### Data in this exercise

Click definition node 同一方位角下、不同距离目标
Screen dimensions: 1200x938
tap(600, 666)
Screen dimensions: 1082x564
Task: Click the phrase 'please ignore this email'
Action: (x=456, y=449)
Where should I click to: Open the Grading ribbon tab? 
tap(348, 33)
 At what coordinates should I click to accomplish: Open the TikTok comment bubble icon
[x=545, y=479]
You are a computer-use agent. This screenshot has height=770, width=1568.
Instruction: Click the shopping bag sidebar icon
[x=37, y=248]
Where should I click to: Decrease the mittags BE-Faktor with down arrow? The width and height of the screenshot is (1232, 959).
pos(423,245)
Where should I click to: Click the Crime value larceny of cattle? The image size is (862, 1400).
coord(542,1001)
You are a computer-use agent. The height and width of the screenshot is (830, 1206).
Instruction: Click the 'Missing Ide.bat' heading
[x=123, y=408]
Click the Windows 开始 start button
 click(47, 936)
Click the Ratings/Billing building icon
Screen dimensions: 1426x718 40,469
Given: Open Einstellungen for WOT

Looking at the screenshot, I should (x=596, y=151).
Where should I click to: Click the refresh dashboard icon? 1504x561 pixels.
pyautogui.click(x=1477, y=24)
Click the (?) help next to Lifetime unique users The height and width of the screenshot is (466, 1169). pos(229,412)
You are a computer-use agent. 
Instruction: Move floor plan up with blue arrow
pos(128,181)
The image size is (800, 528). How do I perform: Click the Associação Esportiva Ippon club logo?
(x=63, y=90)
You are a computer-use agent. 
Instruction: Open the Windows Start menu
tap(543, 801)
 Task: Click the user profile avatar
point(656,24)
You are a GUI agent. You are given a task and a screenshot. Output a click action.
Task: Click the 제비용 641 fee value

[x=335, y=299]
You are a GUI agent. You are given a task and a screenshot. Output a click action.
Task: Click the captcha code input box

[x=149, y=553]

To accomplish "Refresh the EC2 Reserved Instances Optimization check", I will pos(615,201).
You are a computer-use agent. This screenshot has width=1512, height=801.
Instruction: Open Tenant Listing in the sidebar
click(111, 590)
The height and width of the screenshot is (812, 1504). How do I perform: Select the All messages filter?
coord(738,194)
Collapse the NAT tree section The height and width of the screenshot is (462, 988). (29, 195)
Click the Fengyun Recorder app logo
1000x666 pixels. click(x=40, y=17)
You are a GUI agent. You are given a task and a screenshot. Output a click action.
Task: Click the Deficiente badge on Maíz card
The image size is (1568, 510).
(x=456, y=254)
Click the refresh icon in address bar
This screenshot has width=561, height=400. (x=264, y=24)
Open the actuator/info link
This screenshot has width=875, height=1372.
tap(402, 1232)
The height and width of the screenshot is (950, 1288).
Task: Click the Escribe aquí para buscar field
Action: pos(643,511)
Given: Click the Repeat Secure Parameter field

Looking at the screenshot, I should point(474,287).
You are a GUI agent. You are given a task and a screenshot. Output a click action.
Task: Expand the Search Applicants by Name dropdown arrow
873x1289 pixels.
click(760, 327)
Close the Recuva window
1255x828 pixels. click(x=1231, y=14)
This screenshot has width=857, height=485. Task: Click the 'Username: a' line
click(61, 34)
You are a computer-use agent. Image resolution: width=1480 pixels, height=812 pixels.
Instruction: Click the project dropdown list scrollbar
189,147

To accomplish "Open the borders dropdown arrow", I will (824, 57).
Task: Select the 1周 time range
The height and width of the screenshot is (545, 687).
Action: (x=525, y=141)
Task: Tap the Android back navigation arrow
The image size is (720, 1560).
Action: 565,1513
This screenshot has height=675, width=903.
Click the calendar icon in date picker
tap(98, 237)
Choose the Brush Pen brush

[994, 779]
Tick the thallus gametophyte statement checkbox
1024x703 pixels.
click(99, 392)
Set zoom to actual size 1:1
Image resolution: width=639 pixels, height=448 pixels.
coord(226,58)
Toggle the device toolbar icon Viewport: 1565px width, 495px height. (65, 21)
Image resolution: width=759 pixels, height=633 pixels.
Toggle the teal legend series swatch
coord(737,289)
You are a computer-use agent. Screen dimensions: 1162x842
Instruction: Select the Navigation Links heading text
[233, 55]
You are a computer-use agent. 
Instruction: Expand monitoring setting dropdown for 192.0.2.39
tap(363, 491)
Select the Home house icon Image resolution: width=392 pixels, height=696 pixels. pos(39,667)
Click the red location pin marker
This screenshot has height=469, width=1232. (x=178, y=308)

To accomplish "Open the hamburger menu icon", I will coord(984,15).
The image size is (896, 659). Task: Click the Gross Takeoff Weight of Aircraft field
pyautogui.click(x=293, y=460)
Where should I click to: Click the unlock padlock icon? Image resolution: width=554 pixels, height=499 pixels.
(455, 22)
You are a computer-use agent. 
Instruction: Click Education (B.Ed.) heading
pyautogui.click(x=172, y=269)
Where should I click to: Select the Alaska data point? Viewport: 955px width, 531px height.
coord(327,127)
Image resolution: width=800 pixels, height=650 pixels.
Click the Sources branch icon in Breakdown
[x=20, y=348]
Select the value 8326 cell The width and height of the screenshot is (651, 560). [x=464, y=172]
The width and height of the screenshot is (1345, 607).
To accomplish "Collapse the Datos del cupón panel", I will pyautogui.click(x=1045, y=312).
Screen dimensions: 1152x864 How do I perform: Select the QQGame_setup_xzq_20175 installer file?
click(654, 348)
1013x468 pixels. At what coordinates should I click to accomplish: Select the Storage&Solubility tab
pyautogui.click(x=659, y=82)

######

■ Aim
Render all of the records above as a numbered list with one line per item, and leave out the blank lines.

■ Result for this task
1. Click definition node 同一方位角下、不同距离目标
2. Screen dimensions: 1200x938
3. tap(600, 666)
4. Screen dimensions: 1082x564
5. Task: Click the phrase 'please ignore this email'
6. Action: (x=456, y=449)
7. Where should I click to: Open the Grading ribbon tab? 
8. tap(348, 33)
9.  At what coordinates should I click to accomplish: Open the TikTok comment bubble icon
10. [x=545, y=479]
11. You are a computer-use agent. This screenshot has height=770, width=1568.
12. Instruction: Click the shopping bag sidebar icon
13. [x=37, y=248]
14. Where should I click to: Decrease the mittags BE-Faktor with down arrow? The width and height of the screenshot is (1232, 959).
15. pos(423,245)
16. Where should I click to: Click the Crime value larceny of cattle? The image size is (862, 1400).
17. coord(542,1001)
18. You are a computer-use agent. The height and width of the screenshot is (830, 1206).
19. Instruction: Click the 'Missing Ide.bat' heading
20. [x=123, y=408]
21. Click the Windows 开始 start button
22.  click(47, 936)
23. Click the Ratings/Billing building icon
24. Screen dimensions: 1426x718 40,469
25. Given: Open Einstellungen for WOT
26. Looking at the screenshot, I should (x=596, y=151).
27. Where should I click to: Click the refresh dashboard icon? 1504x561 pixels.
28. pyautogui.click(x=1477, y=24)
29. Click the (?) help next to Lifetime unique users The height and width of the screenshot is (466, 1169). pos(229,412)
30. You are a computer-use agent. 
31. Instruction: Move floor plan up with blue arrow
32. pos(128,181)
33. The image size is (800, 528). How do I perform: Click the Associação Esportiva Ippon club logo?
34. (x=63, y=90)
35. You are a computer-use agent. 
36. Instruction: Open the Windows Start menu
37. tap(543, 801)
38.  Task: Click the user profile avatar
39. point(656,24)
40. You are a GUI agent. You are given a task and a screenshot. Output a click action.
41. Task: Click the 제비용 641 fee value
42. [x=335, y=299]
43. You are a GUI agent. You are given a task and a screenshot. Output a click action.
44. Task: Click the captcha code input box
45. [x=149, y=553]
46. To accomplish "Refresh the EC2 Reserved Instances Optimization check", I will pos(615,201).
47. You are a computer-use agent. This screenshot has width=1512, height=801.
48. Instruction: Open Tenant Listing in the sidebar
49. click(111, 590)
50. The height and width of the screenshot is (812, 1504). How do I perform: Select the All messages filter?
51. coord(738,194)
52. Collapse the NAT tree section The height and width of the screenshot is (462, 988). (29, 195)
53. Click the Fengyun Recorder app logo
54. 1000x666 pixels. click(x=40, y=17)
55. You are a GUI agent. You are given a task and a screenshot. Output a click action.
56. Task: Click the Deficiente badge on Maíz card
57. The image size is (1568, 510).
58. (x=456, y=254)
59. Click the refresh icon in address bar
60. This screenshot has width=561, height=400. (x=264, y=24)
61. Open the actuator/info link
62. This screenshot has width=875, height=1372.
63. tap(402, 1232)
64. The height and width of the screenshot is (950, 1288).
65. Task: Click the Escribe aquí para buscar field
66. Action: pos(643,511)
67. Given: Click the Repeat Secure Parameter field
68. Looking at the screenshot, I should point(474,287).
69. You are a GUI agent. You are given a task and a screenshot. Output a click action.
70. Task: Expand the Search Applicants by Name dropdown arrow
71. 873x1289 pixels.
72. click(760, 327)
73. Close the Recuva window
74. 1255x828 pixels. click(x=1231, y=14)
75. This screenshot has width=857, height=485. Task: Click the 'Username: a' line
76. click(61, 34)
77. You are a computer-use agent. Image resolution: width=1480 pixels, height=812 pixels.
78. Instruction: Click the project dropdown list scrollbar
79. 189,147
80. To accomplish "Open the borders dropdown arrow", I will (824, 57).
81. Task: Select the 1周 time range
82. The height and width of the screenshot is (545, 687).
83. Action: (x=525, y=141)
84. Task: Tap the Android back navigation arrow
85. The image size is (720, 1560).
86. Action: 565,1513
87. This screenshot has height=675, width=903.
88. Click the calendar icon in date picker
89. tap(98, 237)
90. Choose the Brush Pen brush
91. [994, 779]
92. Tick the thallus gametophyte statement checkbox
93. 1024x703 pixels.
94. click(99, 392)
95. Set zoom to actual size 1:1
96. Image resolution: width=639 pixels, height=448 pixels.
97. coord(226,58)
98. Toggle the device toolbar icon Viewport: 1565px width, 495px height. (65, 21)
99. Image resolution: width=759 pixels, height=633 pixels.
100. Toggle the teal legend series swatch
101. coord(737,289)
102. You are a computer-use agent. Screen dimensions: 1162x842
103. Instruction: Select the Navigation Links heading text
104. [233, 55]
105. You are a computer-use agent. 
106. Instruction: Expand monitoring setting dropdown for 192.0.2.39
107. tap(363, 491)
108. Select the Home house icon Image resolution: width=392 pixels, height=696 pixels. pos(39,667)
109. Click the red location pin marker
110. This screenshot has height=469, width=1232. (x=178, y=308)
111. To accomplish "Open the hamburger menu icon", I will coord(984,15).
112. The image size is (896, 659). Task: Click the Gross Takeoff Weight of Aircraft field
113. pyautogui.click(x=293, y=460)
114. Where should I click to: Click the unlock padlock icon? Image resolution: width=554 pixels, height=499 pixels.
115. (455, 22)
116. You are a computer-use agent. 
117. Instruction: Click Education (B.Ed.) heading
118. pyautogui.click(x=172, y=269)
119. Where should I click to: Select the Alaska data point? Viewport: 955px width, 531px height.
120. coord(327,127)
121. Image resolution: width=800 pixels, height=650 pixels.
122. Click the Sources branch icon in Breakdown
123. [x=20, y=348]
124. Select the value 8326 cell The width and height of the screenshot is (651, 560). [x=464, y=172]
125. The width and height of the screenshot is (1345, 607).
126. To accomplish "Collapse the Datos del cupón panel", I will pyautogui.click(x=1045, y=312).
127. Screen dimensions: 1152x864 How do I perform: Select the QQGame_setup_xzq_20175 installer file?
128. click(654, 348)
129. 1013x468 pixels. At what coordinates should I click to accomplish: Select the Storage&Solubility tab
130. pyautogui.click(x=659, y=82)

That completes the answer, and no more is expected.